**Brief**
The answer consists solely of the listing's lines from the first through the line containing "is (742, 477).", each reproduced exactly.

------

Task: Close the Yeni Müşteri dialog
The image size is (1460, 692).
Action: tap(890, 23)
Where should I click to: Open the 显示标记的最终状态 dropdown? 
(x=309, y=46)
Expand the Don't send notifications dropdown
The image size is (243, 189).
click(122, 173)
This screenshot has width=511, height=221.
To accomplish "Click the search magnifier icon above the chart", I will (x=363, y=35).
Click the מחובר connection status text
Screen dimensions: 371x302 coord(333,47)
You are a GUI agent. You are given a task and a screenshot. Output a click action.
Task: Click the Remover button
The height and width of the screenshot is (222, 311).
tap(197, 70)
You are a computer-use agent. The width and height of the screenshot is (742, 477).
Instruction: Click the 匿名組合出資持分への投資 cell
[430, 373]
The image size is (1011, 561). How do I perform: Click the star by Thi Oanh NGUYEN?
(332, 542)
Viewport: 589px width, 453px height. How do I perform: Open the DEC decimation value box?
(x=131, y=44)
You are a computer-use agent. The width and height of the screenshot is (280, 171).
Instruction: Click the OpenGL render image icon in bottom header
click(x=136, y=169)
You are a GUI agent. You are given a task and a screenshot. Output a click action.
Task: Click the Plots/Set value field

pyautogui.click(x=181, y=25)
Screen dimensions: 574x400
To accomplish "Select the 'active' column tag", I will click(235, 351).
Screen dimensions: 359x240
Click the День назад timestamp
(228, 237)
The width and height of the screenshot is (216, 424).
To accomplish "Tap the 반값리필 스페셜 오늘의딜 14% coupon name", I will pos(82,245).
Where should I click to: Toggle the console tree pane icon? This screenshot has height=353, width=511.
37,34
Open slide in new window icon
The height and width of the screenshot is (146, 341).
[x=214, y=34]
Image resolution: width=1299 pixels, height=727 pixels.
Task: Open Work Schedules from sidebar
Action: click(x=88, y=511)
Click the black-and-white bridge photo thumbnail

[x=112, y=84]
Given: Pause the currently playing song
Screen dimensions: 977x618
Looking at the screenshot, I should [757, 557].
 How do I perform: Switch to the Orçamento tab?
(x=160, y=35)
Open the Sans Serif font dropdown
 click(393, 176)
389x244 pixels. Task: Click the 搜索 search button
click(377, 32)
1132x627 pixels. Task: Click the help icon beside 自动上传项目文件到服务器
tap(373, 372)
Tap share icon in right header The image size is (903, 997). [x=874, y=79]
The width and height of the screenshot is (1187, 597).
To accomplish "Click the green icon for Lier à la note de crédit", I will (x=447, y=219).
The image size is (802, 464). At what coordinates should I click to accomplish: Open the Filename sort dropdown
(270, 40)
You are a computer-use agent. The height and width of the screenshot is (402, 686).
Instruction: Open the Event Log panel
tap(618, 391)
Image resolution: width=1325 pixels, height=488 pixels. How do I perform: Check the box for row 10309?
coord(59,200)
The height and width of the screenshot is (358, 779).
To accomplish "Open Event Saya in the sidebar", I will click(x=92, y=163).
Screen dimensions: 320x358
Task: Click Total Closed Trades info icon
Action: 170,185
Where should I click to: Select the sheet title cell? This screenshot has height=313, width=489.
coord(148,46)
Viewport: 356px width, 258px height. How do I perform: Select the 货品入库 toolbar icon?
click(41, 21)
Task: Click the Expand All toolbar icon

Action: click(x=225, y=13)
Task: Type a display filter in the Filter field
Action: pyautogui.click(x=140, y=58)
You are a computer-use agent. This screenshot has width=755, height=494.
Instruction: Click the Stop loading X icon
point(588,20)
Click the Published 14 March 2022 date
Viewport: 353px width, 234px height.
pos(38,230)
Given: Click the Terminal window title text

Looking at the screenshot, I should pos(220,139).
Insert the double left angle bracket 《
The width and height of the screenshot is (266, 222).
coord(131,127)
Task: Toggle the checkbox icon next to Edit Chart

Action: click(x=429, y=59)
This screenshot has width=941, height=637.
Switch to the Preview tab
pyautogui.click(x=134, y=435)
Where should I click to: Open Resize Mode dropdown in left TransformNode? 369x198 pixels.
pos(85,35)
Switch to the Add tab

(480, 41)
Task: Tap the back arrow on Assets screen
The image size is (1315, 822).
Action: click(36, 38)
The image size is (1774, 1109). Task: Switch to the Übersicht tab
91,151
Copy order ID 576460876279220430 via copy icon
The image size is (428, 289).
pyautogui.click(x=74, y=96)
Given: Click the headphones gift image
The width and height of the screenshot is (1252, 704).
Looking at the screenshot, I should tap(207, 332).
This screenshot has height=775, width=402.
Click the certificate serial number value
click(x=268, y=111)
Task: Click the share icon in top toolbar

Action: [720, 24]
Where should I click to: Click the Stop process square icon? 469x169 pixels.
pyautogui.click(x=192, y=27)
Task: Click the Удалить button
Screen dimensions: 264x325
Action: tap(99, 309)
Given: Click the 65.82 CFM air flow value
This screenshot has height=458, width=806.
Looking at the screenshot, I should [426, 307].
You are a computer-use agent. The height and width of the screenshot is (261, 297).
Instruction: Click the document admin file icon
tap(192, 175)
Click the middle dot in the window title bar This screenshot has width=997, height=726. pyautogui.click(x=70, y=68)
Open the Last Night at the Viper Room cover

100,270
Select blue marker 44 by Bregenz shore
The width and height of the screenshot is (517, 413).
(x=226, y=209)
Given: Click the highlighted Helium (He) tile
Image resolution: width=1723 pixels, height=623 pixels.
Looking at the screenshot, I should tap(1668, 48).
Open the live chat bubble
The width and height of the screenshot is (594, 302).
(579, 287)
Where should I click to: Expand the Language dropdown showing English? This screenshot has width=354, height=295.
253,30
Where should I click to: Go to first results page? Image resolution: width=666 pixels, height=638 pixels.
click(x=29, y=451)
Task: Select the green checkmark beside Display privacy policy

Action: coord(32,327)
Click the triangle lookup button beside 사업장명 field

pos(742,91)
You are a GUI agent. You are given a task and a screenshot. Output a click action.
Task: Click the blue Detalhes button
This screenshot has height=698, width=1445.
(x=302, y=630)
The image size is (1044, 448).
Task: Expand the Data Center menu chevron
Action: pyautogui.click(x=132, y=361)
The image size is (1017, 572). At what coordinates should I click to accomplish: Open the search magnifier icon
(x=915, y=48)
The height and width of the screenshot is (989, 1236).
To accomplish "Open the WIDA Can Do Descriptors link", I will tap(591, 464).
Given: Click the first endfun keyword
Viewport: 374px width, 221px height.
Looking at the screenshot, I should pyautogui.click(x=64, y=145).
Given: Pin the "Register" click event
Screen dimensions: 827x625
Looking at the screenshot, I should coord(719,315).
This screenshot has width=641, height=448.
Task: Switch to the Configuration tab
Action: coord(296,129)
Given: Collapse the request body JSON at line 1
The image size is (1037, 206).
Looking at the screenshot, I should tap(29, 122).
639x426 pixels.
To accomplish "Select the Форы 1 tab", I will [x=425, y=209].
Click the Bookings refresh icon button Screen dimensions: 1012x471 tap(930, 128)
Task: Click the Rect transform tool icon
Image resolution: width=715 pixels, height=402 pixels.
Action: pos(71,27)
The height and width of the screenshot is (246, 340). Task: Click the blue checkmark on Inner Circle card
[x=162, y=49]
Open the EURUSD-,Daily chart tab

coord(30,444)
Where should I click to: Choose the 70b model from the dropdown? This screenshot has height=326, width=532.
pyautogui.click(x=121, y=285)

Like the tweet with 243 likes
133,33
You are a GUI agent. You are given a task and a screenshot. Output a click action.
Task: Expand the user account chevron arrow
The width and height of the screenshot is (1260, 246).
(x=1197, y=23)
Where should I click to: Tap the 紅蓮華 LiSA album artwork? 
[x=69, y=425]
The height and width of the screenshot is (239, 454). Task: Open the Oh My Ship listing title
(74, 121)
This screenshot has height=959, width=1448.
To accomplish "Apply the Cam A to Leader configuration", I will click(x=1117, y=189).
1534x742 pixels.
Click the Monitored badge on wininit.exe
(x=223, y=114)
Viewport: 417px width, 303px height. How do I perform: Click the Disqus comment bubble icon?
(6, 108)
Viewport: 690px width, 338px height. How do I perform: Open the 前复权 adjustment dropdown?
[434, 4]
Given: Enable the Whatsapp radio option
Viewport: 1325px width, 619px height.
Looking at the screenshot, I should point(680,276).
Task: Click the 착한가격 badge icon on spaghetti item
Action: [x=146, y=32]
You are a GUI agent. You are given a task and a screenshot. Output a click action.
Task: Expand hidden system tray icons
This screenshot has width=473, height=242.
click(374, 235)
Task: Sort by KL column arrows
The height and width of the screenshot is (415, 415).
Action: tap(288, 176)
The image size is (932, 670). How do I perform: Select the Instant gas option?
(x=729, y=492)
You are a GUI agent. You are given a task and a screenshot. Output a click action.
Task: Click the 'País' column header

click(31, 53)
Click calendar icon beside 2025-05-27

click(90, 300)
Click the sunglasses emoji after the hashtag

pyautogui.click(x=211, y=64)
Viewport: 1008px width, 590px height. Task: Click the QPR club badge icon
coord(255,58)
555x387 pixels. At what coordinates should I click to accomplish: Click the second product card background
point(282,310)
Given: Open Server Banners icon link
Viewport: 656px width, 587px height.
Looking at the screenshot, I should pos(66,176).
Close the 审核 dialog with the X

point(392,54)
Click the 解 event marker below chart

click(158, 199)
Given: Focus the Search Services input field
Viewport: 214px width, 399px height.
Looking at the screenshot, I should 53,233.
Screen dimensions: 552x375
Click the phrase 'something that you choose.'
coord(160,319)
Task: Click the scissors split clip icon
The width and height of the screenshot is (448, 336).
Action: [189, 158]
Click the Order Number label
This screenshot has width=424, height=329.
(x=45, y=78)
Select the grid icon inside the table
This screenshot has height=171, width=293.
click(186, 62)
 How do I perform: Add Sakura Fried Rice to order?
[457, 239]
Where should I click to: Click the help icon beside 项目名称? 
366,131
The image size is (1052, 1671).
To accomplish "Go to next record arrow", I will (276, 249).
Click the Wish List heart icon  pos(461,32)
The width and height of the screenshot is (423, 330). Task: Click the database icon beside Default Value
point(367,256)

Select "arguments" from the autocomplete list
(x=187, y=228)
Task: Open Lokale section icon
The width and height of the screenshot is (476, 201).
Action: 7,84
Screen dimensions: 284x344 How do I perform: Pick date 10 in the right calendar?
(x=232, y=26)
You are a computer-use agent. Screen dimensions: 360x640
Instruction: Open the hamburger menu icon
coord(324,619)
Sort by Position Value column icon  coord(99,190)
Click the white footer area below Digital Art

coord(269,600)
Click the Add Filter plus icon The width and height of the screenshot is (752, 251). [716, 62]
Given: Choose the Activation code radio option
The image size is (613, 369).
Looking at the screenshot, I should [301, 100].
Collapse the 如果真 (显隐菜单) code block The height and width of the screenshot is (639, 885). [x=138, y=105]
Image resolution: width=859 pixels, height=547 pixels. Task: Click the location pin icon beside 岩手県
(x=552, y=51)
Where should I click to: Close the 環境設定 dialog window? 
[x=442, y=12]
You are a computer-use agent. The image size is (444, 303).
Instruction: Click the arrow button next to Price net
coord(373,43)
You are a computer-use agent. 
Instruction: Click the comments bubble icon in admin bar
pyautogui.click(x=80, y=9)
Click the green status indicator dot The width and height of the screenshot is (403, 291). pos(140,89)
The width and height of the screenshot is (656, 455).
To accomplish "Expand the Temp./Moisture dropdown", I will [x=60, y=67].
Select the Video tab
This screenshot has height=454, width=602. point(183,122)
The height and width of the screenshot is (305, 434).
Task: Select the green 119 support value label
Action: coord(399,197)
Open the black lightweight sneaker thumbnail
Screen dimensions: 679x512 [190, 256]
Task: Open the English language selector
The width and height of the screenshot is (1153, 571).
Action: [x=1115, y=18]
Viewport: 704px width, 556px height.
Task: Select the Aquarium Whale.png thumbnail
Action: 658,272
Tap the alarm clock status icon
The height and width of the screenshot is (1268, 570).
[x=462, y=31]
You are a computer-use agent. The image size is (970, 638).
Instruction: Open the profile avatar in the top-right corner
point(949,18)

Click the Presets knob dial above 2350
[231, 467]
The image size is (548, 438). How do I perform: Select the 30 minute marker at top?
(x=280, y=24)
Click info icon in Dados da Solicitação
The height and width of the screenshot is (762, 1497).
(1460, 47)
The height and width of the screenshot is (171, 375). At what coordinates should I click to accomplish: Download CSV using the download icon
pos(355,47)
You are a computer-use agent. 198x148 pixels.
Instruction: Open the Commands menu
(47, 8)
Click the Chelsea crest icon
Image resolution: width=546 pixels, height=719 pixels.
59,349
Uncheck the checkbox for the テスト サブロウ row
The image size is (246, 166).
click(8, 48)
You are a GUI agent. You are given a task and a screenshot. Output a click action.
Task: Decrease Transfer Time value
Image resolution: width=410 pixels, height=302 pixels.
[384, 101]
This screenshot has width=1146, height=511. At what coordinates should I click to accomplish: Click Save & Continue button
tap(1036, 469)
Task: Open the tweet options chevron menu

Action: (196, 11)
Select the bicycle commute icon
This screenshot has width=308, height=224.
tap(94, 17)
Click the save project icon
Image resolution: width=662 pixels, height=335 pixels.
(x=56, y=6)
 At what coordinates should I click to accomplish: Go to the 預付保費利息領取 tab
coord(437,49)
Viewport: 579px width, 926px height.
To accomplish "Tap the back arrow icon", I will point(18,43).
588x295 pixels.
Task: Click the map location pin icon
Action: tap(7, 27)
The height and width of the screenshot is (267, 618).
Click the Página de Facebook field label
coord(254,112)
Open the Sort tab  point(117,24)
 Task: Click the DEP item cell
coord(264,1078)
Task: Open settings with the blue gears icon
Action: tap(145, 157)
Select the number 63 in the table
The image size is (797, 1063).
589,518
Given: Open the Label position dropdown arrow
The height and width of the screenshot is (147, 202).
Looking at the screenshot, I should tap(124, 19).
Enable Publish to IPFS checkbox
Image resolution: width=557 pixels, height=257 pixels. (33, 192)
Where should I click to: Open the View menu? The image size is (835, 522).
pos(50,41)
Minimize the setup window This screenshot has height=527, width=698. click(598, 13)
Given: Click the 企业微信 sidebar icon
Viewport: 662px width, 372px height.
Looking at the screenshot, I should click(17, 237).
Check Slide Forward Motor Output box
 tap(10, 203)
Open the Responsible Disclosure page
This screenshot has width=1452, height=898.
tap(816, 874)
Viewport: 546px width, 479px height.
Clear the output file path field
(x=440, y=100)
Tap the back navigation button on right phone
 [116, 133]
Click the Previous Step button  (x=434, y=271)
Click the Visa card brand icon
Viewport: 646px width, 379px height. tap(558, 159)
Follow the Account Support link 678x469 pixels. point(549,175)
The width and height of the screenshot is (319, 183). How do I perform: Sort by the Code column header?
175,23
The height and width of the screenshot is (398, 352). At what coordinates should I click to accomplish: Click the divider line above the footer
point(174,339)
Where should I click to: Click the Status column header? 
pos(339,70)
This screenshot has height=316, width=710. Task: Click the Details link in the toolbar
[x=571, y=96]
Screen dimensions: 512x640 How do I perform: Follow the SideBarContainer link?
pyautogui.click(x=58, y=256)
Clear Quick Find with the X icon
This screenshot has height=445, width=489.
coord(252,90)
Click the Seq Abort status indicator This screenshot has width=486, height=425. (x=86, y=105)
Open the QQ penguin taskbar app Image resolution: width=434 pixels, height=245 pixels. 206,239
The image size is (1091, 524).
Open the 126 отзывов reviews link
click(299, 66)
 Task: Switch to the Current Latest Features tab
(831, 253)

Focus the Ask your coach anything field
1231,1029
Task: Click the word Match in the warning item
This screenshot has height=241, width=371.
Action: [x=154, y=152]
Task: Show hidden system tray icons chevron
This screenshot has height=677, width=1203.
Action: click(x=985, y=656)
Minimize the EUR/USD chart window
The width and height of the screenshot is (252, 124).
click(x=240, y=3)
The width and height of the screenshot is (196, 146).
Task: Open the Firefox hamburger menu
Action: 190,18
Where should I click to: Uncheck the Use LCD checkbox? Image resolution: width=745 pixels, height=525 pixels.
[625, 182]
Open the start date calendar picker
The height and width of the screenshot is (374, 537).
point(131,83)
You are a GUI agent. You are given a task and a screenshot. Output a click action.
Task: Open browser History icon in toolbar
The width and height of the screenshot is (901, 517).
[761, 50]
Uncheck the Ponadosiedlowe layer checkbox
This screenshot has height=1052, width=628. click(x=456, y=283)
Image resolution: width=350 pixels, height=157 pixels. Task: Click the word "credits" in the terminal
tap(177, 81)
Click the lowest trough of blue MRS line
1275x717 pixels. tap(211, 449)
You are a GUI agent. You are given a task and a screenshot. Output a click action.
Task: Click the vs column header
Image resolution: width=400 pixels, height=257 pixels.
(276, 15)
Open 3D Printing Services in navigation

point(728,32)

------

**Solution to this exercise**
Task: Close the Yeni Müşteri dialog
The image size is (1460, 692).
Action: tap(890, 23)
Where should I click to: Open the 显示标记的最终状态 dropdown? 
(x=309, y=46)
Expand the Don't send notifications dropdown
The image size is (243, 189).
click(122, 173)
This screenshot has width=511, height=221.
To accomplish "Click the search magnifier icon above the chart", I will (x=363, y=35).
Click the מחובר connection status text
Screen dimensions: 371x302 coord(333,47)
You are a GUI agent. You are given a task and a screenshot. Output a click action.
Task: Click the Remover button
The height and width of the screenshot is (222, 311).
tap(197, 70)
You are a computer-use agent. The width and height of the screenshot is (742, 477).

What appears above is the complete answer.